Thanks for being kind, and helpful. The 100% stuff looks hazardous, and I give you a gold star* taking on a career that exposes you to such things.It is completely OK to work with acetic acid, but you need to be careful. I have done so much of my work with acetic acid, and it is sometimes irreplacable. But for organic chemistry. 100% stuff, we just dont want it wet.
You donated nitric to waste facility... You could offer it here, so many people will gladly buy from you
Most of the times, we don´t pre-mix acids with oxidizing agents. Like AR, you don´t pre-mix the HCl with HNO3, but instead add oxidizer (nitric) in doses to use a proper ammount of it to do its job.
Hypothetically, same apply here. If it was of any benefit using acetic acid or peracetic acid. I dont know of any benefit over nitric about this stuff. Both are dangerous when used improperly. NO2 is more toxic, that´s for sure. But in the refining, you will have hard time to eliminating nitric from the procedures.
For what you say for "doses" that is correct, and includes dripping techniques. This is what I did with the vinegar, and H2O2. Very careful dripping even with the vinegar at 5%. I have seen some be able to calculate how much acid they would need, and that sparked my curiosity because it is effieceny related. Plus less acid= potentially less headache, and hazard.
I would have kindly donated it here, but I just joined not too long ago. I wasn't aware of this site haha, but yeah. It was beautiful 70% lab grade stuff inside perfectly Teflon taped anti UV jugs.
I am curious.
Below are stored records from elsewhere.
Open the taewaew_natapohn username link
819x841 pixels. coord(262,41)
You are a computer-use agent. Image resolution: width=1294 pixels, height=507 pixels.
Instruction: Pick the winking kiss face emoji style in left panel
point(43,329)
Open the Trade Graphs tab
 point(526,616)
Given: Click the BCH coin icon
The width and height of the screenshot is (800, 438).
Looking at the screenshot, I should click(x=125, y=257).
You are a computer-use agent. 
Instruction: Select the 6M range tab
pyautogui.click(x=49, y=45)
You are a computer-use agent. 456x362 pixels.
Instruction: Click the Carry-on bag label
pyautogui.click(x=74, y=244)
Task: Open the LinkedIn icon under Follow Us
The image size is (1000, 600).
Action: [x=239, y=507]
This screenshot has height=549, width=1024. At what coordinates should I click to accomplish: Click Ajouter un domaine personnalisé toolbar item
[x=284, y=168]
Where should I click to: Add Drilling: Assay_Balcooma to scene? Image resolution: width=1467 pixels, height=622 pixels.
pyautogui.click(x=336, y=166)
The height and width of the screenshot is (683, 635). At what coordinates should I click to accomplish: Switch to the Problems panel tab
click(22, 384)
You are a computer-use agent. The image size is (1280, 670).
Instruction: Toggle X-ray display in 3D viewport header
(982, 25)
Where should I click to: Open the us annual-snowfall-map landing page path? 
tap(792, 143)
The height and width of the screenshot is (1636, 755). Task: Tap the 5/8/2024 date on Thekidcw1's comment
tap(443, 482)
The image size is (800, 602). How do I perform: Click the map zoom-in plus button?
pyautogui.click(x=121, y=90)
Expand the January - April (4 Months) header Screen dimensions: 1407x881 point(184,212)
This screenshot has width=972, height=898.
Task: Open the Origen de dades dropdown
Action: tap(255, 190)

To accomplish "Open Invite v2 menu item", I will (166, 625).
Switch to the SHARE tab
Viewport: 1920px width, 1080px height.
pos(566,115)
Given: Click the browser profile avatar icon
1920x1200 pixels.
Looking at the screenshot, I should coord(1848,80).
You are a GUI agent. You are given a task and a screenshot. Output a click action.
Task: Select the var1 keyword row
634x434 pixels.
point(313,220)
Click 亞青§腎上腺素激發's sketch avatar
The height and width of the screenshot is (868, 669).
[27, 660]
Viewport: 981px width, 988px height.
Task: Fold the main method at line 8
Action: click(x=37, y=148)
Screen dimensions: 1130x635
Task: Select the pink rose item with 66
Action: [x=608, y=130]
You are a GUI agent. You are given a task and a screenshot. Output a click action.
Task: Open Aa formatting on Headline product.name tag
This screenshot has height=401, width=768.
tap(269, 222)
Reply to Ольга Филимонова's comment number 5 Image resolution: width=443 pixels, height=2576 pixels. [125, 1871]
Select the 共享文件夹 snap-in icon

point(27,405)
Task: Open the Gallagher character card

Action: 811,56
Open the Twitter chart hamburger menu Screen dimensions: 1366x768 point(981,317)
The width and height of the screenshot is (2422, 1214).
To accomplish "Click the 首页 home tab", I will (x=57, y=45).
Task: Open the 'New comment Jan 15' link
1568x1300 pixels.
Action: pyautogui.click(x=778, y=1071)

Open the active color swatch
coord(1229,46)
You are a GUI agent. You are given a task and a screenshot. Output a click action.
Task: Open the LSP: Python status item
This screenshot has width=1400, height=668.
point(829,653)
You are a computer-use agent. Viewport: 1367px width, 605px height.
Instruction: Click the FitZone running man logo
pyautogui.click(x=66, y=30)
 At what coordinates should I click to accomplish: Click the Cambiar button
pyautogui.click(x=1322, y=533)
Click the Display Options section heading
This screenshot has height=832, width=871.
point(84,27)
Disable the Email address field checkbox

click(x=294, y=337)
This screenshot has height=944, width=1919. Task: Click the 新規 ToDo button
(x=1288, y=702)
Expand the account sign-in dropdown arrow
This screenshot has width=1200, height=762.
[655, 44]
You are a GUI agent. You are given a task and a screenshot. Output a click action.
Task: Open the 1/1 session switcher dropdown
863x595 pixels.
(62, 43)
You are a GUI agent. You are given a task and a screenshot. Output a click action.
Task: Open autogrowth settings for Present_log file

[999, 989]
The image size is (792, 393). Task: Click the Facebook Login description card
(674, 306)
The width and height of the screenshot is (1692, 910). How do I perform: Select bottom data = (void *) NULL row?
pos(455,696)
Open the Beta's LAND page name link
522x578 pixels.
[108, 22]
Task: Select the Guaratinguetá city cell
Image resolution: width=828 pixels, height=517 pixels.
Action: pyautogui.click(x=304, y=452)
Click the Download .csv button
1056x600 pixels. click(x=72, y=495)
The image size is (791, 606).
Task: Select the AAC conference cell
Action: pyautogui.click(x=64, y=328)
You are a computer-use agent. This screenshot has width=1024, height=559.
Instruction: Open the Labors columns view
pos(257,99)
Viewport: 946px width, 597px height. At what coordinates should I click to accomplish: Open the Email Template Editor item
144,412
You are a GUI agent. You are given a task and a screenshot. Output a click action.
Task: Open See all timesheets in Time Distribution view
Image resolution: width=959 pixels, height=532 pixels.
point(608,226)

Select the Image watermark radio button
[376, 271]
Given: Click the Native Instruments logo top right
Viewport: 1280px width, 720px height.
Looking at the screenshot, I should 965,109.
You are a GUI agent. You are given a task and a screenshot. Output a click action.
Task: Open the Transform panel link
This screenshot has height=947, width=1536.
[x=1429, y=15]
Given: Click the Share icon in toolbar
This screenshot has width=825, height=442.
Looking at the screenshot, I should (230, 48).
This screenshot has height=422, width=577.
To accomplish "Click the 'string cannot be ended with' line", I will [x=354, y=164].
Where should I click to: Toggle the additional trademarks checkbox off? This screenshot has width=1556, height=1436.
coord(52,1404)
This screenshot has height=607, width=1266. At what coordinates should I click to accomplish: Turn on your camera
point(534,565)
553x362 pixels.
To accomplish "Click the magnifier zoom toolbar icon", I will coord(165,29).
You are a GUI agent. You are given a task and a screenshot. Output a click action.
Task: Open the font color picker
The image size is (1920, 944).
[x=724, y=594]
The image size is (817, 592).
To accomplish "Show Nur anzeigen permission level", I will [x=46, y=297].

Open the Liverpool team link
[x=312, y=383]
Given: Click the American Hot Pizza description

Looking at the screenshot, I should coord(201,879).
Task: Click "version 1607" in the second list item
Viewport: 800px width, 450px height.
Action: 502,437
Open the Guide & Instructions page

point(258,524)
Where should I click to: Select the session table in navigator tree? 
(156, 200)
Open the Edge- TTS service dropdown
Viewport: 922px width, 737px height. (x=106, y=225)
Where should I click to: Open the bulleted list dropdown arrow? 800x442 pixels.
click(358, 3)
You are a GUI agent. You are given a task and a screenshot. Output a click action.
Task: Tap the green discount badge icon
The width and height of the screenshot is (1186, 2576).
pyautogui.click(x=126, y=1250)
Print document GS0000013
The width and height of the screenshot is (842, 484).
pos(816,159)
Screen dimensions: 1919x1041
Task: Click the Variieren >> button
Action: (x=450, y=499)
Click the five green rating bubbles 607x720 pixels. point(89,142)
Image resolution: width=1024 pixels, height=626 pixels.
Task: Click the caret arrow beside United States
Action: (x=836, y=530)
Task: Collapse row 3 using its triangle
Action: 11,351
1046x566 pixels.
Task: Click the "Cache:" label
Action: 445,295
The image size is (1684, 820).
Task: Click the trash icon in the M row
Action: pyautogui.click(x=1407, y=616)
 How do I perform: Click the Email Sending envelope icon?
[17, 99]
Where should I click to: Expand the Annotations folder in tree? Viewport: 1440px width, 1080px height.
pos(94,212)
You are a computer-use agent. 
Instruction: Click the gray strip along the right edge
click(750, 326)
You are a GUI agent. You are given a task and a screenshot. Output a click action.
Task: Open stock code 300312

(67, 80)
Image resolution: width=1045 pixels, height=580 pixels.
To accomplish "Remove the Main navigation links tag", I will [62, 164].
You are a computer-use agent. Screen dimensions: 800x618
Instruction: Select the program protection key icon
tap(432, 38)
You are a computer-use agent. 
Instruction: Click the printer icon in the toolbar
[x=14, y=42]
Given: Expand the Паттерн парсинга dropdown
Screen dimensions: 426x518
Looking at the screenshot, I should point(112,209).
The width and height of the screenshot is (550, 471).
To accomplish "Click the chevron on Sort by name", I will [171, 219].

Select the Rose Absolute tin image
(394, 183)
If acetic does come diluted in water, then what happens at 100% when it gets wet? Are you saying you want the purity to remain, or does it get real upset? haha
You have successfully worried me about peroxyacetic acid though.... What concentration is able to pierce through gloves? I see you said 90% is where real warning light go off, but what action does it have with what types of gloves, and at what concentrations?
I am not one to pass up safety protocol. It is what taught me a bit of chemistry firstly, and is even why I say I "like" chlorine. Reaction in the human alveoli's mucus (H2O) into HCL is produced making you WELL AWARE you are going to die soon, and the PPM of CL2 to the human nose is TINY. Again it gives you obvious warning something in your safety has failed, or you are pumping too much out into the surrounding area, and RUN. I digressed a bit, but this is my point; I never just give a "eh" to safety if you haven't noticed yet. haha
Side note- This is why CL2 is good at killing you. It steals, or displaces the O in your mucus, skin, or whatever it touches made of water, and makes some friendly HCL. You must gasp with the burning sensation, and displaced oxygen. It is why it was used as mustard gas.